(PROVIDED DATA Opens)

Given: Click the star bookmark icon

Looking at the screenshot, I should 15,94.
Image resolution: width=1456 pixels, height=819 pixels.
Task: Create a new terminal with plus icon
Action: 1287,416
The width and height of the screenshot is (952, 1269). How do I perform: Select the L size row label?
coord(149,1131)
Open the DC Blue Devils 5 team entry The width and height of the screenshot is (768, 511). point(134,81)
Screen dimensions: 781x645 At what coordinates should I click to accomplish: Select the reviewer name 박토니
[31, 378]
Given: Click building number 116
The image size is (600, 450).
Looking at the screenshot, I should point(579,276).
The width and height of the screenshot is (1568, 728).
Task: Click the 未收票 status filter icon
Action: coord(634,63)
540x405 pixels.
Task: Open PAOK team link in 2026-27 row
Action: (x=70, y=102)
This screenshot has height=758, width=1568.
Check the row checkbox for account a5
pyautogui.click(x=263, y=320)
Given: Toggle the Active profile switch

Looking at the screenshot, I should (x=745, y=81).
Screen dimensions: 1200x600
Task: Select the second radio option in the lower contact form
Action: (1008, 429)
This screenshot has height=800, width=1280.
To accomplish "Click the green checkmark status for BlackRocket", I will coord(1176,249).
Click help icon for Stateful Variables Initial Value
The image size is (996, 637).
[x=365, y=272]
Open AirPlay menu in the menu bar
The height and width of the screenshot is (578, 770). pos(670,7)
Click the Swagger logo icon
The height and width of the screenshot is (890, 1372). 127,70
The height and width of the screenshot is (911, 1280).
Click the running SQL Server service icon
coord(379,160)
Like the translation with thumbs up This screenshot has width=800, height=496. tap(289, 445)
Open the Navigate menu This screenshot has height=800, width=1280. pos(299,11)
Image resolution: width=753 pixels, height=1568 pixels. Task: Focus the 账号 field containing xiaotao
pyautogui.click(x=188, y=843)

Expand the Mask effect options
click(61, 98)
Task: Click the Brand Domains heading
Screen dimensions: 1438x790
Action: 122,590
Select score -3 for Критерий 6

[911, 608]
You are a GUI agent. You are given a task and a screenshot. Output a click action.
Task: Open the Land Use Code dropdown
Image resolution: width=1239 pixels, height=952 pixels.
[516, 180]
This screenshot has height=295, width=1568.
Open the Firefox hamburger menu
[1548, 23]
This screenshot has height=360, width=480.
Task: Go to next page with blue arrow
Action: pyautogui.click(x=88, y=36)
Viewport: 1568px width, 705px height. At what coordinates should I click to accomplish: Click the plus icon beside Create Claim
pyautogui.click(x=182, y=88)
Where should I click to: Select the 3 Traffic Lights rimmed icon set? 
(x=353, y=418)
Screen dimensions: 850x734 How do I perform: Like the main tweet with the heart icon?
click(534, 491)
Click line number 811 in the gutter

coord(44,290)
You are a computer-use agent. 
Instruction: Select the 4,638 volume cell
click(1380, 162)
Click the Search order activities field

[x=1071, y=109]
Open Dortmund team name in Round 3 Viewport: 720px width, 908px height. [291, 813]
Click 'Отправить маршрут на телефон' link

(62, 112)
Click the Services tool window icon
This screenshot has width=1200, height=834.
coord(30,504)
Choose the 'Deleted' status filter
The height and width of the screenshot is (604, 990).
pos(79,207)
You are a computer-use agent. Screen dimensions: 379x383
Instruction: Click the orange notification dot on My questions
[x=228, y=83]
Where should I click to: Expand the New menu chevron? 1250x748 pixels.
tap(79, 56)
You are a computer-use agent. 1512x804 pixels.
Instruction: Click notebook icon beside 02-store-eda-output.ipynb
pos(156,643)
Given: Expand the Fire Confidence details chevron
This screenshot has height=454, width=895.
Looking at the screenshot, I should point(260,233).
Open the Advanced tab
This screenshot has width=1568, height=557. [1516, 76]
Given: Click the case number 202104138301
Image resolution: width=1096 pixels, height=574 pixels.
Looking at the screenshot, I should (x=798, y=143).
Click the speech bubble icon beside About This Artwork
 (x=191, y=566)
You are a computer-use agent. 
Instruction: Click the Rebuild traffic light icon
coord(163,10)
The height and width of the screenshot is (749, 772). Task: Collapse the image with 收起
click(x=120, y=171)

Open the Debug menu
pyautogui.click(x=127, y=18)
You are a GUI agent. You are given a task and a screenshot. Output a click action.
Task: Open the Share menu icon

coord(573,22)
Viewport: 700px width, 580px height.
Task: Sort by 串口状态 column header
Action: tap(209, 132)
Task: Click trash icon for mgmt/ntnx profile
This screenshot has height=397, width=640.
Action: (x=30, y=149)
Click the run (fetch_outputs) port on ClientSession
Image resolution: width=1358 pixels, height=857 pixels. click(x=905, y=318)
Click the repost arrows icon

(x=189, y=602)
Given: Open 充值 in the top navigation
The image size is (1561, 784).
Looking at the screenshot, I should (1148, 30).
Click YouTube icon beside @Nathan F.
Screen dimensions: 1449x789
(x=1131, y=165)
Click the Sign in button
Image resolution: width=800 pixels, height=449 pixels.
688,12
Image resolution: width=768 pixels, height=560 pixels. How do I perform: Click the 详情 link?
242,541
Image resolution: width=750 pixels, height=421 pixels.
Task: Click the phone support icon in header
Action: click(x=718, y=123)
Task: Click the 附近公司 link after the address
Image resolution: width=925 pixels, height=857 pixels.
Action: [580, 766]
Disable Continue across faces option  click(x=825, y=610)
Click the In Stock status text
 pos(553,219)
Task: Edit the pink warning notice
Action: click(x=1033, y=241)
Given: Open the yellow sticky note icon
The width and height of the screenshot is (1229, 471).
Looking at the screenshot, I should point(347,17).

(PROVIDED DATA Closes)

### TASK GOAL
Scan the data above for the word "computer". Copy every line in which it is found.

### EXERCISE RESPONSE
You are a computer-use agent. 
You are a computer-use agent. Screen dimensions: 379x383
You are a computer-use agent. 1512x804 pixels.
You are a computer-use agent. 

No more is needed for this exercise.